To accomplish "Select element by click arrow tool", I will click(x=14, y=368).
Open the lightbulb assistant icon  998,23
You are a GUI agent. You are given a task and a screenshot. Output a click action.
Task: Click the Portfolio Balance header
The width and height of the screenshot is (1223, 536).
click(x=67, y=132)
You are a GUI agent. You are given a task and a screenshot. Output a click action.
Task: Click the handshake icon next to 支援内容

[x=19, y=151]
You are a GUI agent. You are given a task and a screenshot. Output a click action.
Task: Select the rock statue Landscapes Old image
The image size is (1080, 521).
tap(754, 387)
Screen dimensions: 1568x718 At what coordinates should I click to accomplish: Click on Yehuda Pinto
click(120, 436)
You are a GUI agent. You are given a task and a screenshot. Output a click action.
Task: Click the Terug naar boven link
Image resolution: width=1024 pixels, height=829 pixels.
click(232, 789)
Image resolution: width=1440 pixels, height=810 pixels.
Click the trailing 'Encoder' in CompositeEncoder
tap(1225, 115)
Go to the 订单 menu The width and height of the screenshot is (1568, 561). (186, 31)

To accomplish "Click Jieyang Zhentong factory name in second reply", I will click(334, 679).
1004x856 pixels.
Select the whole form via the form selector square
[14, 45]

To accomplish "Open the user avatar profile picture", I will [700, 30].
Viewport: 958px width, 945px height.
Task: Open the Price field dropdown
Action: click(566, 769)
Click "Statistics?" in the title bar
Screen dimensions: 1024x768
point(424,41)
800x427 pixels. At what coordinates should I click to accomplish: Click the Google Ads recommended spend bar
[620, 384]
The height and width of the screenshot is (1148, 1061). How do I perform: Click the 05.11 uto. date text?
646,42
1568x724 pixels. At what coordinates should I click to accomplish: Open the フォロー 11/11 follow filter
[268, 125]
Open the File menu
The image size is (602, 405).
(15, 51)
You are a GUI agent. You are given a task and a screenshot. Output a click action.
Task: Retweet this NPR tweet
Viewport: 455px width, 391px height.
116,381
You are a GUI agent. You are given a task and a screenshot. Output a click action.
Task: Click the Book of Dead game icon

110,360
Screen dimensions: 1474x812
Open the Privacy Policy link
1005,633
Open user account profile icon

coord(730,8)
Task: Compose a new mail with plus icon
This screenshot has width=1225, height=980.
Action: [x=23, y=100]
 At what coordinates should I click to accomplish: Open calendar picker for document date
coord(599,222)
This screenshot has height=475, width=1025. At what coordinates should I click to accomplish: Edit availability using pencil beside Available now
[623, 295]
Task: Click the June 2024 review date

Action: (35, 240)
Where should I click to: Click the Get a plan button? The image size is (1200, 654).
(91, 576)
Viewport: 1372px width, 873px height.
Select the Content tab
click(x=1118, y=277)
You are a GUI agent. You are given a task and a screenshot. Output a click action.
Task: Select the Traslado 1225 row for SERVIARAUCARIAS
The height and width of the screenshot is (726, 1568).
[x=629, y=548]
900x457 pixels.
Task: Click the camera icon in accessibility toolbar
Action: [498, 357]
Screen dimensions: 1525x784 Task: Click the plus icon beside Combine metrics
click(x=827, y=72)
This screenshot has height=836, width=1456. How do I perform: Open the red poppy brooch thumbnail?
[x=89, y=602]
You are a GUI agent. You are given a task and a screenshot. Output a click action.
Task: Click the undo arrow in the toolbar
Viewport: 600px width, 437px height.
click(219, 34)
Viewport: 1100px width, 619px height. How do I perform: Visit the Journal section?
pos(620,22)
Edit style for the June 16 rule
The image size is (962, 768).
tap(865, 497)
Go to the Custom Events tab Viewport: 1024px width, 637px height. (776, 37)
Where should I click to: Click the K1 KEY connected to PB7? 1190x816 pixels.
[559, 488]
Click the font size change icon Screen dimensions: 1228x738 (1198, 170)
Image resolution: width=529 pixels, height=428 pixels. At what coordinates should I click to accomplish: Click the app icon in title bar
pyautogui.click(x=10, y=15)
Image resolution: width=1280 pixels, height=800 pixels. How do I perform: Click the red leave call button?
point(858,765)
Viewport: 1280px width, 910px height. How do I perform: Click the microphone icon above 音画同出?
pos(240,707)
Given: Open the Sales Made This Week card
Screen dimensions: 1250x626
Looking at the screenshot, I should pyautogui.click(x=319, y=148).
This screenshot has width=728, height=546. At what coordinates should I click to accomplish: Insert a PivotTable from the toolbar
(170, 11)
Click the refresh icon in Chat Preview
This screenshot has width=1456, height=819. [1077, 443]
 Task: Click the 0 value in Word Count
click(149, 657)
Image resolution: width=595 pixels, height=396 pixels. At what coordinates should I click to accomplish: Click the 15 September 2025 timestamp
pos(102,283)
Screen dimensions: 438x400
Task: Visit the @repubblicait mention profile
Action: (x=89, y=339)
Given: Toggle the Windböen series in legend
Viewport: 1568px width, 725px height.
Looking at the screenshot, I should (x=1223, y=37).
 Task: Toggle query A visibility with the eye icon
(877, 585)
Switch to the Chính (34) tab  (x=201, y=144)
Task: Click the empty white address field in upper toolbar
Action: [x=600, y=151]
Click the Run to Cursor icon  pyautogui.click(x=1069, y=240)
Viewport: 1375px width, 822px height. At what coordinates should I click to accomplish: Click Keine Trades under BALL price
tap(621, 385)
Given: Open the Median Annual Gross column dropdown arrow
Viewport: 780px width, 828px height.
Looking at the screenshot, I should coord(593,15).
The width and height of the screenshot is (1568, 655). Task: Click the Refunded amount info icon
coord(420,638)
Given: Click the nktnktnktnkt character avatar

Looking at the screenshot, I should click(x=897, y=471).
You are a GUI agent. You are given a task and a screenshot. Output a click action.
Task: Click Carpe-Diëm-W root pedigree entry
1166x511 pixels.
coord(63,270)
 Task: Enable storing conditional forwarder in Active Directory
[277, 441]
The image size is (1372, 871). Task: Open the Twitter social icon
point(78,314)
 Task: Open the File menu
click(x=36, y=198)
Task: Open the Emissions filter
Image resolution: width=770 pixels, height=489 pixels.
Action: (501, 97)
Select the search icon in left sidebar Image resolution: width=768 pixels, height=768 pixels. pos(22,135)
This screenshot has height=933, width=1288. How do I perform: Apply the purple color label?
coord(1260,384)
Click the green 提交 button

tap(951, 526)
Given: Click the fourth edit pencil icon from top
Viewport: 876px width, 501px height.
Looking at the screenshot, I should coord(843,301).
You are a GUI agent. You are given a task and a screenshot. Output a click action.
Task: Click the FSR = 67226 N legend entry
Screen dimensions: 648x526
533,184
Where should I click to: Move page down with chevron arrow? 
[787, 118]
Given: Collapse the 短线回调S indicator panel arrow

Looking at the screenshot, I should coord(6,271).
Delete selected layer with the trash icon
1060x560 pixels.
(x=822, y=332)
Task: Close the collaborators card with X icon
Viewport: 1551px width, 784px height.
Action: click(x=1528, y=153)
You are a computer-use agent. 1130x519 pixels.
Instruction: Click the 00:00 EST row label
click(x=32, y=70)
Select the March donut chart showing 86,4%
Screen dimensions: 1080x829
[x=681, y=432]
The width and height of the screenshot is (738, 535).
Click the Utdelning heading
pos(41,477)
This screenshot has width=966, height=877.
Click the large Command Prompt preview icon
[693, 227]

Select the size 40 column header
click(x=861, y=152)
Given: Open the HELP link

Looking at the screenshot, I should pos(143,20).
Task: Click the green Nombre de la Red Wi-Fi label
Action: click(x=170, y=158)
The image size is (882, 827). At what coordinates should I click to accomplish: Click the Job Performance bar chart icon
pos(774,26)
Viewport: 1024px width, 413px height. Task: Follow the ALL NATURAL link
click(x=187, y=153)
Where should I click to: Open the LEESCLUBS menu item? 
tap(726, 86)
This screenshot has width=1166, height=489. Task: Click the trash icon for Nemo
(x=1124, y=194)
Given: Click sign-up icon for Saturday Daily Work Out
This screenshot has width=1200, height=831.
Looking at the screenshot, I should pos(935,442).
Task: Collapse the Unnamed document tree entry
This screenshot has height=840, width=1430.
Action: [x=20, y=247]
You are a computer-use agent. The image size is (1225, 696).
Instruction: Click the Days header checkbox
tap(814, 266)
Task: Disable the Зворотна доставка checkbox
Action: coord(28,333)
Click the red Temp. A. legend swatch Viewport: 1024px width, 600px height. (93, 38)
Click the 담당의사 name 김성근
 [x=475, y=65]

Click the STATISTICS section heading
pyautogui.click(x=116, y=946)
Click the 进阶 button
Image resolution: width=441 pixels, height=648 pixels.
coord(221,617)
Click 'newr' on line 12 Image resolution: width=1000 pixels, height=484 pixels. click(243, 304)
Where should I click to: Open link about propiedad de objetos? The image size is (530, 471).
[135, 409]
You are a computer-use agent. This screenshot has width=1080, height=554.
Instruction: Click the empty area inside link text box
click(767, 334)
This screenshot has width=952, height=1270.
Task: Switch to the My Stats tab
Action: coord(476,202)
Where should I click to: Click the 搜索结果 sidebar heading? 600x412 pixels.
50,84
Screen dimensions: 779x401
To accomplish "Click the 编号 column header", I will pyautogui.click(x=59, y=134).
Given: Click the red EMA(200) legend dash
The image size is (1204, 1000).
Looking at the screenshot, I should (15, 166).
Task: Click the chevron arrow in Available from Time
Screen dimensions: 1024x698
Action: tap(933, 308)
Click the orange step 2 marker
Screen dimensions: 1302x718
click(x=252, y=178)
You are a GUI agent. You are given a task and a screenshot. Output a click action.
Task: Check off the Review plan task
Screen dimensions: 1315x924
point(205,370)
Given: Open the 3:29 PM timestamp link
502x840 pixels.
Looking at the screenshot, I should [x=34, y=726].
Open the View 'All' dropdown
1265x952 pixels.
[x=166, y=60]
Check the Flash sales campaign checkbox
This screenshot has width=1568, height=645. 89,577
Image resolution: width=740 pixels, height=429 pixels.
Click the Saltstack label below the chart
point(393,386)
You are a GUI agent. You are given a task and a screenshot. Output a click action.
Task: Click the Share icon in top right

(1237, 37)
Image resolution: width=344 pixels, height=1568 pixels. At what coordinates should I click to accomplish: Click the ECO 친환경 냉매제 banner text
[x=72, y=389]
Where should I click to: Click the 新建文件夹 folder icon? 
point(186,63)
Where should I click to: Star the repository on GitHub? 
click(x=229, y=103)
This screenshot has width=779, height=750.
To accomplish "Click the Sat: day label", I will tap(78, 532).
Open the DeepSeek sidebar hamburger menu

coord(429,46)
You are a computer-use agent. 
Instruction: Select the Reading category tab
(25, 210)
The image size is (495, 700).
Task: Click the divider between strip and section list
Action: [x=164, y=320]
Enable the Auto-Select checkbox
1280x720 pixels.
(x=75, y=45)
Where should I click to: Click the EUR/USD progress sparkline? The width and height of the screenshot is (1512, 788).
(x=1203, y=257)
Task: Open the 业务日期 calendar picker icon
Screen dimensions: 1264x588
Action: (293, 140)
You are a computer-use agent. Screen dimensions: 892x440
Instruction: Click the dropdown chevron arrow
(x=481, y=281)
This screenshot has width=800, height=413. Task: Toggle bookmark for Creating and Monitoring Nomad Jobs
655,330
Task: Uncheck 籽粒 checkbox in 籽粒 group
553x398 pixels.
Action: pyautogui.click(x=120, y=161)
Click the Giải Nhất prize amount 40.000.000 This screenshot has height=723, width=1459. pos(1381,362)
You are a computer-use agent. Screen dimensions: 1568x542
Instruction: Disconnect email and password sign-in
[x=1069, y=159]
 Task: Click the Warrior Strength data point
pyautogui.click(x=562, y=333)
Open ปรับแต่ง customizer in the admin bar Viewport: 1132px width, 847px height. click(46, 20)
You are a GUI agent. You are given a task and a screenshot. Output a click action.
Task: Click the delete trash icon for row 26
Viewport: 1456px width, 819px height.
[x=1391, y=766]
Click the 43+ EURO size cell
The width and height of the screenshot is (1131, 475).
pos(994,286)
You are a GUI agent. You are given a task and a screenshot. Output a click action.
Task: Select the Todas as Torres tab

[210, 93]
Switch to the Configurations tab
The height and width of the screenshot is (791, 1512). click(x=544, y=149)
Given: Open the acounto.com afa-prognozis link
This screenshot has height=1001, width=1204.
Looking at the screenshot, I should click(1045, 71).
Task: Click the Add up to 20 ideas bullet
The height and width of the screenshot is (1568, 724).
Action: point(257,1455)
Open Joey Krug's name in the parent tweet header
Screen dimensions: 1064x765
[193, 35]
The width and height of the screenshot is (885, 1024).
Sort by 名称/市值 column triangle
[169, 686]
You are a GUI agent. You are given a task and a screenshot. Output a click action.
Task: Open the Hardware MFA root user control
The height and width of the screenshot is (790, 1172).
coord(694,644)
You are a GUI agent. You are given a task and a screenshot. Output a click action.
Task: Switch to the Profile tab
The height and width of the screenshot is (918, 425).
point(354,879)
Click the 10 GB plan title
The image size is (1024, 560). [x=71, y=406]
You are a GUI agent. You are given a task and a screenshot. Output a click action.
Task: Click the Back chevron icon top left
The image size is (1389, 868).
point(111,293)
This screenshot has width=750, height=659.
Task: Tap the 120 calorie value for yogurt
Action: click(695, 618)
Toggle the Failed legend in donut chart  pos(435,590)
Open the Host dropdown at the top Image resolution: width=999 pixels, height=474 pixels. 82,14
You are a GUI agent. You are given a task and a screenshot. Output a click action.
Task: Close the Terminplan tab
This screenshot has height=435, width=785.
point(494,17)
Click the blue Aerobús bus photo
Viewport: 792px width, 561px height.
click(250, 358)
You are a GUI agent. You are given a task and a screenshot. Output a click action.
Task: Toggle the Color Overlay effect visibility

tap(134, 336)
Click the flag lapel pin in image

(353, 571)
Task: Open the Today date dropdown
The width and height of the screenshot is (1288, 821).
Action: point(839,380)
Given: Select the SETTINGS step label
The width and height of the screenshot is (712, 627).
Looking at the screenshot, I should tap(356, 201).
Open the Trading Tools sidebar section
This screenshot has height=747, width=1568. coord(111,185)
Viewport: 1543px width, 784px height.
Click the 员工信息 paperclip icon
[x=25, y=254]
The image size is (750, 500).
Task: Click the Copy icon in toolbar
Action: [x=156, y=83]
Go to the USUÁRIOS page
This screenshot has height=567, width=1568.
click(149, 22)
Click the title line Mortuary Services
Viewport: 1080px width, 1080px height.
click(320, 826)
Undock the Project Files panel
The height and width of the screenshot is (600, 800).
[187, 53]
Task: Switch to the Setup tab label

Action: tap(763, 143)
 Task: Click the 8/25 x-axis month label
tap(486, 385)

## Exercise instructions
Reproduce, please, the lines of the material from its first line down to the line containing "Task: Click the Terug naar boven link", keeping both ends and nothing beyond them.

## Solution below
To accomplish "Select element by click arrow tool", I will click(x=14, y=368).
Open the lightbulb assistant icon  998,23
You are a GUI agent. You are given a task and a screenshot. Output a click action.
Task: Click the Portfolio Balance header
The width and height of the screenshot is (1223, 536).
click(x=67, y=132)
You are a GUI agent. You are given a task and a screenshot. Output a click action.
Task: Click the handshake icon next to 支援内容

[x=19, y=151]
You are a GUI agent. You are given a task and a screenshot. Output a click action.
Task: Select the rock statue Landscapes Old image
The image size is (1080, 521).
tap(754, 387)
Screen dimensions: 1568x718 At what coordinates should I click to accomplish: Click on Yehuda Pinto
click(120, 436)
You are a GUI agent. You are given a task and a screenshot. Output a click action.
Task: Click the Terug naar boven link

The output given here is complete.